The deliberations point to a broader shift in strategy for global electronics groups operating in India, where policy support for domestic manufacturing, supply-chain localisation and greater local participation in ownership are increasingly shaping investment decisions. India approved more than $750 million in projects for electronic component manufacturing at the end of March and has set a target of lifting electronics output to $500 billion by fiscal 2031, up from $125 billion in the year to March 2025.
TCL has spent years building out its industrial footprint in the country. The group’s Tirupati manufacturing base, unveiled as its largest such facility outside China, was designed to produce TV and mobile phone screens at scale. Economic Times reported the plant was built with annual capacity for eight million large-sized TV screens and 30 million small-sized mobile screens.
That industrial push has since been reinforced by TCL CSOT India, the company’s display-panel arm, which said it had completed three production lines with monthly capacity of 1.2 million units and was moving towards full bonding, lamination and assembly operations with capacity reaching two million units a month. The company said the India operation was supplying panel modules to customers including Samsung, underscoring that the business is not only about selling finished televisions under the TCL brand but also about embedding itself in the wider supply chain.

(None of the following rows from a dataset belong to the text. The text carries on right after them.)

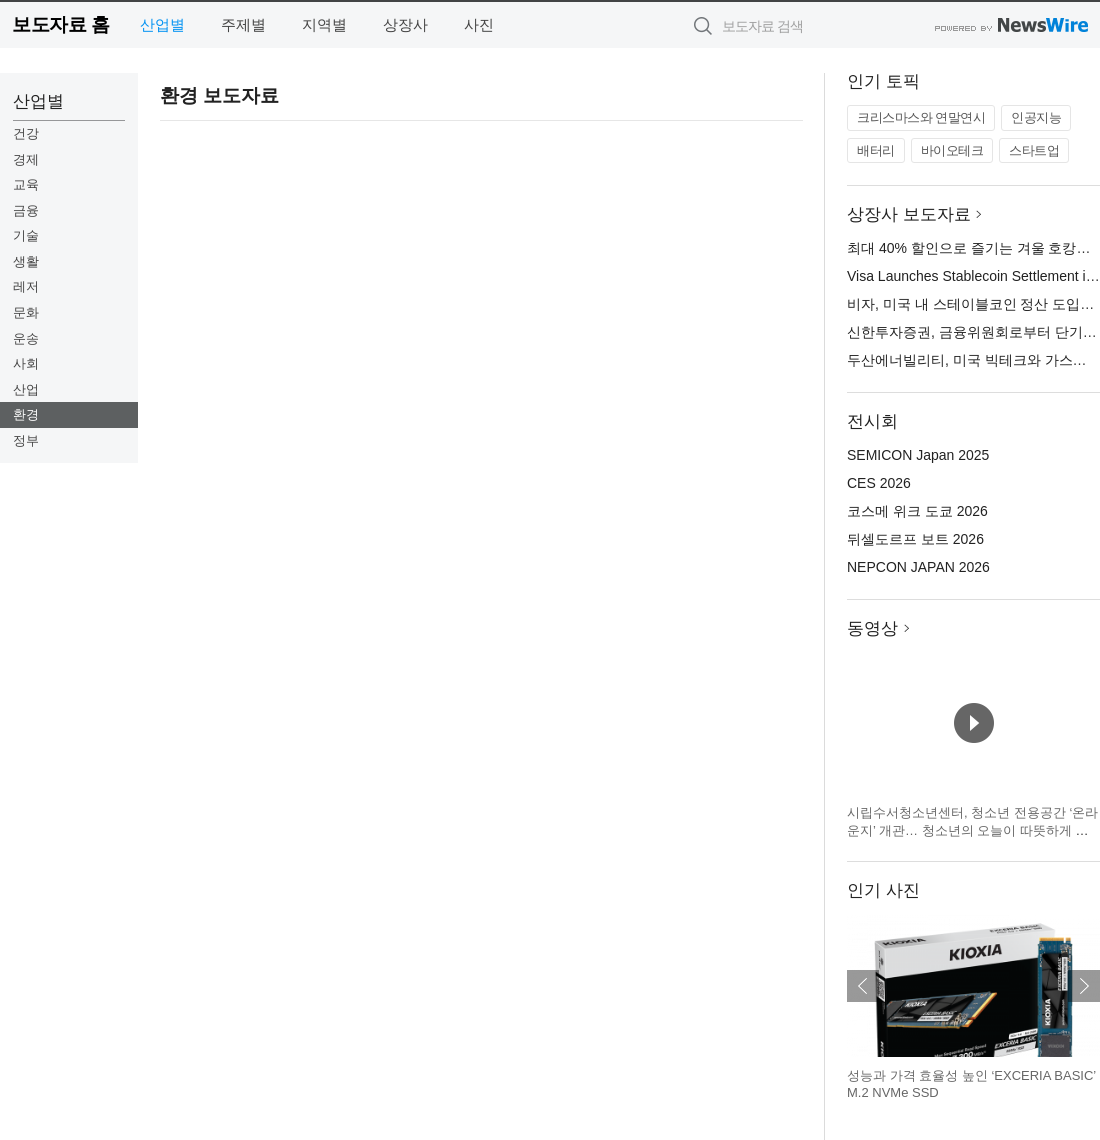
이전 (863, 986)
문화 (26, 312)
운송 (26, 338)
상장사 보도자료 (909, 214)
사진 (479, 24)
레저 (26, 286)
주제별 (243, 24)
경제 (26, 159)
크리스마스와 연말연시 (921, 117)
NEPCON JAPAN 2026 (918, 567)
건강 (26, 133)
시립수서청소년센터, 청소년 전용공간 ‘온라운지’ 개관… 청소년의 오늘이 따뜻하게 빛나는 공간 (972, 830)
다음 (1084, 986)
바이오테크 (952, 150)
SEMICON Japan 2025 (918, 455)
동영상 (872, 628)
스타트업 (1034, 150)
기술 (26, 235)
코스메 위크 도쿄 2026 (917, 511)
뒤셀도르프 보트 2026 (915, 539)
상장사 (405, 24)
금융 (26, 210)
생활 (26, 261)
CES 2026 (879, 483)
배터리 (876, 150)
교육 (26, 184)
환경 (26, 414)
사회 (26, 363)
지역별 (324, 24)
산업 (26, 389)
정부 (26, 440)
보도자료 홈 (60, 24)
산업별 (162, 24)
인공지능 (1036, 117)
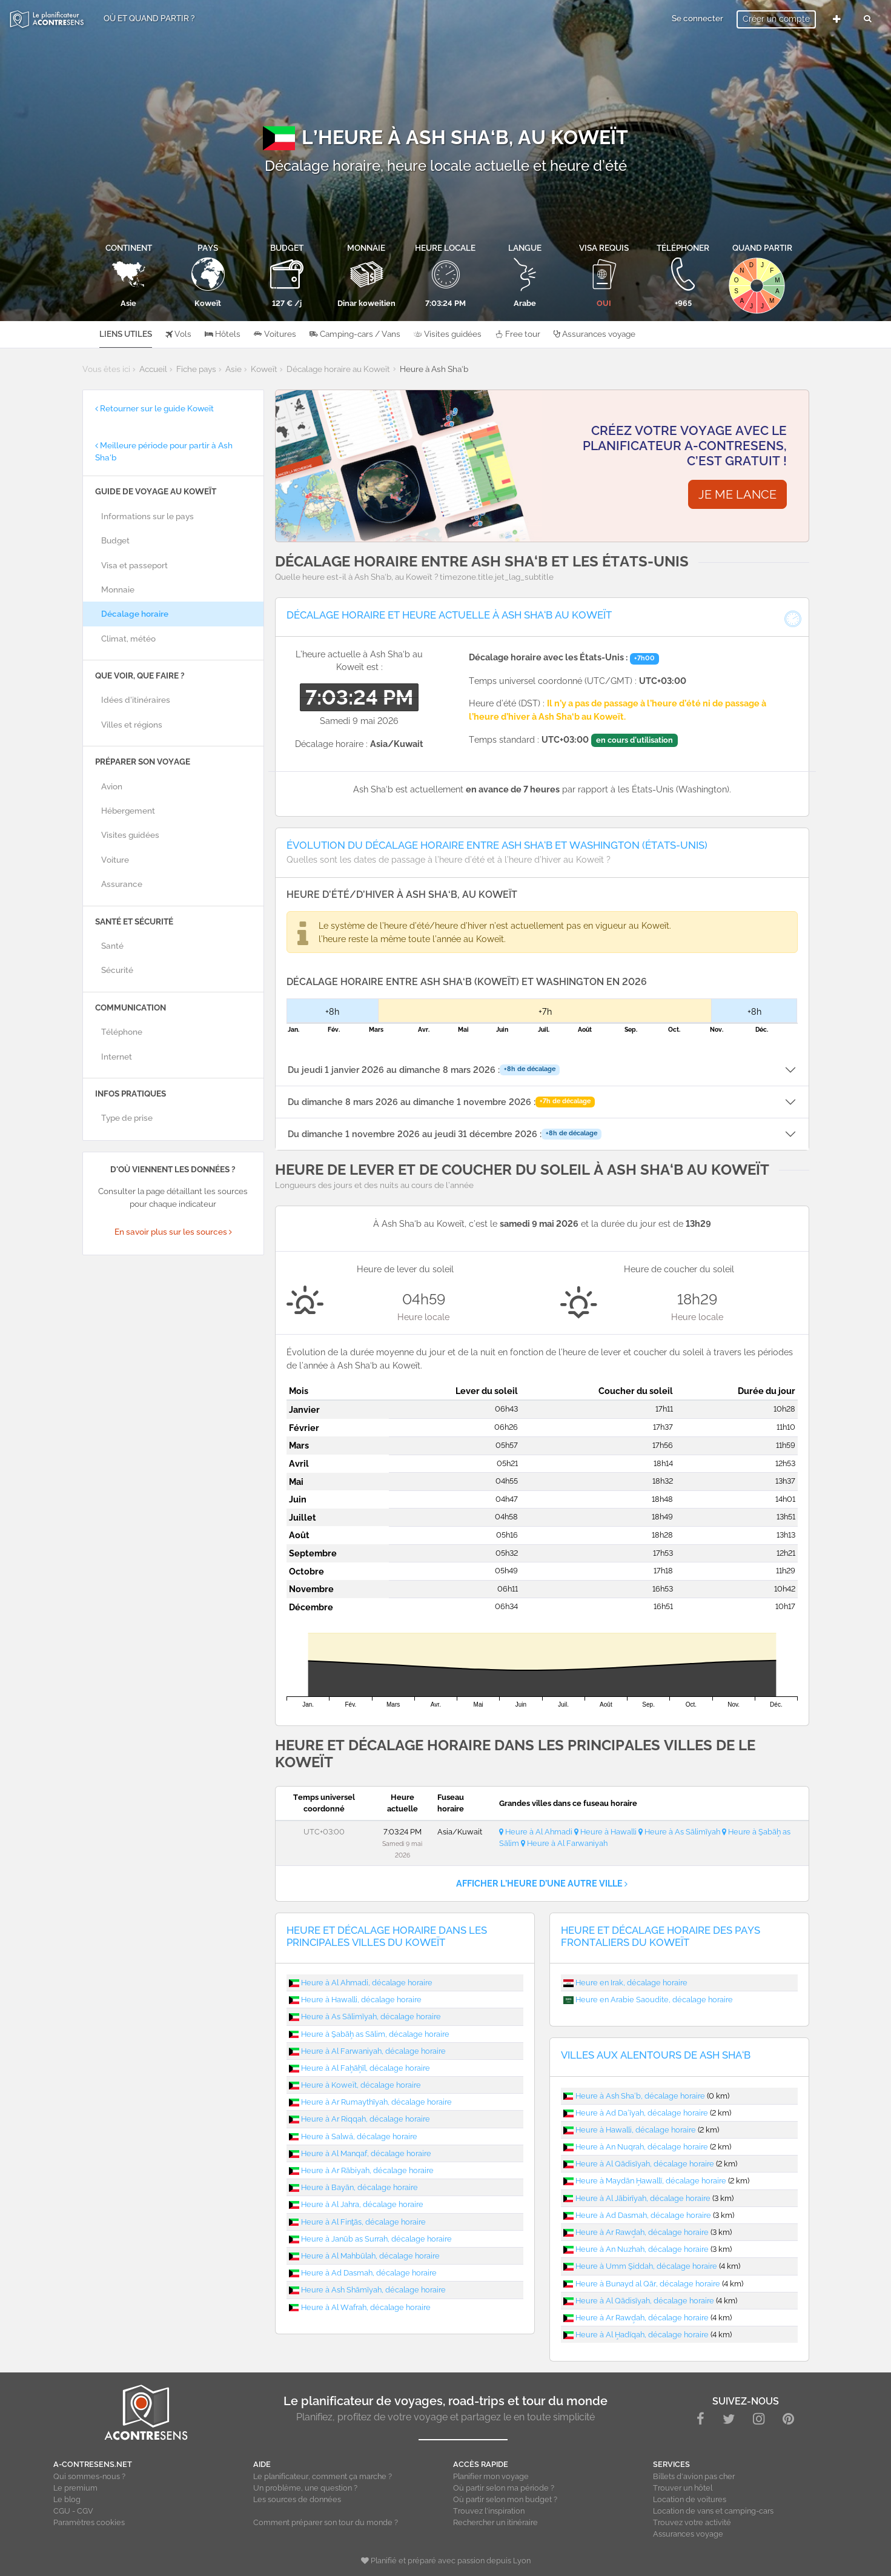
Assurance (121, 884)
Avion (111, 786)
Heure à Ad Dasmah (363, 2272)
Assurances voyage (594, 334)
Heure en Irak (625, 1982)
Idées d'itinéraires (135, 700)
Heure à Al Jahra (356, 2204)
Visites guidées (448, 334)
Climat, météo (128, 638)
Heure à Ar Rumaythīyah (370, 2101)
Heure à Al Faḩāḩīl (359, 2068)
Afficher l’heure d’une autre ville (542, 1883)
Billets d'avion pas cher (694, 2476)
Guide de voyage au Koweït (155, 491)
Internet (116, 1056)
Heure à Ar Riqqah (359, 2118)
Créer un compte (776, 19)
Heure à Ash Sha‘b (634, 2095)
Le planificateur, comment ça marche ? (322, 2476)
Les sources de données (297, 2499)
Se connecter (697, 18)
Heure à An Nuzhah (636, 2249)
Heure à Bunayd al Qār (641, 2283)
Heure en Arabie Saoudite (648, 1999)
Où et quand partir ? (149, 18)
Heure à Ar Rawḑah (636, 2232)
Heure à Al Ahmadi (535, 1831)
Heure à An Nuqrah (635, 2146)
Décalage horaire (134, 614)
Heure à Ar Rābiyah (361, 2170)
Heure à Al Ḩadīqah (636, 2334)
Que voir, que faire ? (140, 675)
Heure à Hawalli (605, 1831)
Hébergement (128, 810)
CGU (61, 2510)
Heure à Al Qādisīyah (638, 2163)
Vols (178, 334)
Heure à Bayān (353, 2187)
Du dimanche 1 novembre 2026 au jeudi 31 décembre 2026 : (444, 1134)
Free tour (517, 334)
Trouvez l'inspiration (489, 2510)
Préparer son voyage (142, 761)
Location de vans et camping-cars (713, 2510)
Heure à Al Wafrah (360, 2307)
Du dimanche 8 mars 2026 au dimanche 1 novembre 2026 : (441, 1102)
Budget (115, 540)
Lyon (522, 2560)
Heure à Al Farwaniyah (564, 1843)
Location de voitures (689, 2499)
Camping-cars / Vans (355, 334)
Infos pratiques (130, 1093)
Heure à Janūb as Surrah (370, 2238)
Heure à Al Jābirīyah (636, 2198)
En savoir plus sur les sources (173, 1232)
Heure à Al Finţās (357, 2221)
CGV (85, 2510)
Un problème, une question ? (305, 2487)
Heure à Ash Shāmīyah (367, 2289)
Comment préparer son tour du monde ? (325, 2522)
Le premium (75, 2487)
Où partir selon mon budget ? (505, 2499)
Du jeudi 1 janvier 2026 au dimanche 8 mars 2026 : (424, 1069)
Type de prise (127, 1118)
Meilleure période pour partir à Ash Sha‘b (164, 451)
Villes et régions (131, 724)
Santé (112, 946)
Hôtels (222, 334)
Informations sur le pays (147, 516)
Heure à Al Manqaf (360, 2153)
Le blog (67, 2499)
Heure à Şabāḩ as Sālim (369, 2034)
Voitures (275, 334)
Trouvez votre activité (692, 2522)
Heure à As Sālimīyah (679, 1831)
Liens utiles (125, 334)
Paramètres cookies (89, 2522)
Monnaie (117, 589)
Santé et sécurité (134, 921)
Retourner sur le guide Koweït (154, 408)
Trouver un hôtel (682, 2487)
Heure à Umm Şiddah (640, 2266)
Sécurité (117, 970)
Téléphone (121, 1032)
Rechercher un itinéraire (495, 2522)
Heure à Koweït (355, 2085)
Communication (130, 1007)
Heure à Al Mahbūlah (364, 2255)
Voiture (115, 860)
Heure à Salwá (353, 2136)
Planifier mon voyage (491, 2476)
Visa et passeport (134, 565)
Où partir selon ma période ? (503, 2487)
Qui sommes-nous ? (89, 2476)
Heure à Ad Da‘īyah (635, 2112)
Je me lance (737, 494)
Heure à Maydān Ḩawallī (644, 2180)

A partial stake sale to domestic investors would therefore carry strategic weight beyond capital raising. It could give TCL stronger local alliances, improve regulatory comfort, and help the company navigate a market where manufacturing, sourcing and ownership are increasingly entwined with industrial policy. It may also position the business more favourably in dealings with state governments, suppliers and large retail channels as competition intensifies across the television segment. The company has not publicly announced any transaction, and the talks may not lead to a deal.
For TCL, India matters not just as a sales market but as a production and export platform. The company’s 2024 annual report showed it shipped 29 million televisions worldwide last year, with global market share by shipments rising to 13.9%, placing it among the top two TV brands globally, according to Omdia data cited by the company. The same report said TCL ranked among the top three in retail sales volume in nearly 20 overseas markets and recorded strong growth across emerging markets, including the Middle East and Africa.
Those figures help explain why TCL may be seeking a structure that allows it to preserve momentum in India while adapting to local realities. India is becoming harder to treat as a simple import destination. Policy incentives are encouraging assembly, component manufacturing and deeper supply-chain integration, while geopolitical tensions and tariff shifts are prompting multinational groups to diversify production beyond a single geography. For television makers, that means scale alone is no longer enough; local manufacturing depth and political acceptability also matter.
The move also reflects a wider pattern among Asian electronics manufacturers, many of whom have expanded capacity in India to reduce dependence on imports and align themselves with official manufacturing goals. Reuters reported in late March that New Delhi’s incentive programmes are aimed at cutting import dependence and strengthening local supply chains. That policy environment has created room for both foreign and domestic investors, but it has also made partnership structures more attractive than wholly externally controlled operations in sensitive or high-volume sectors.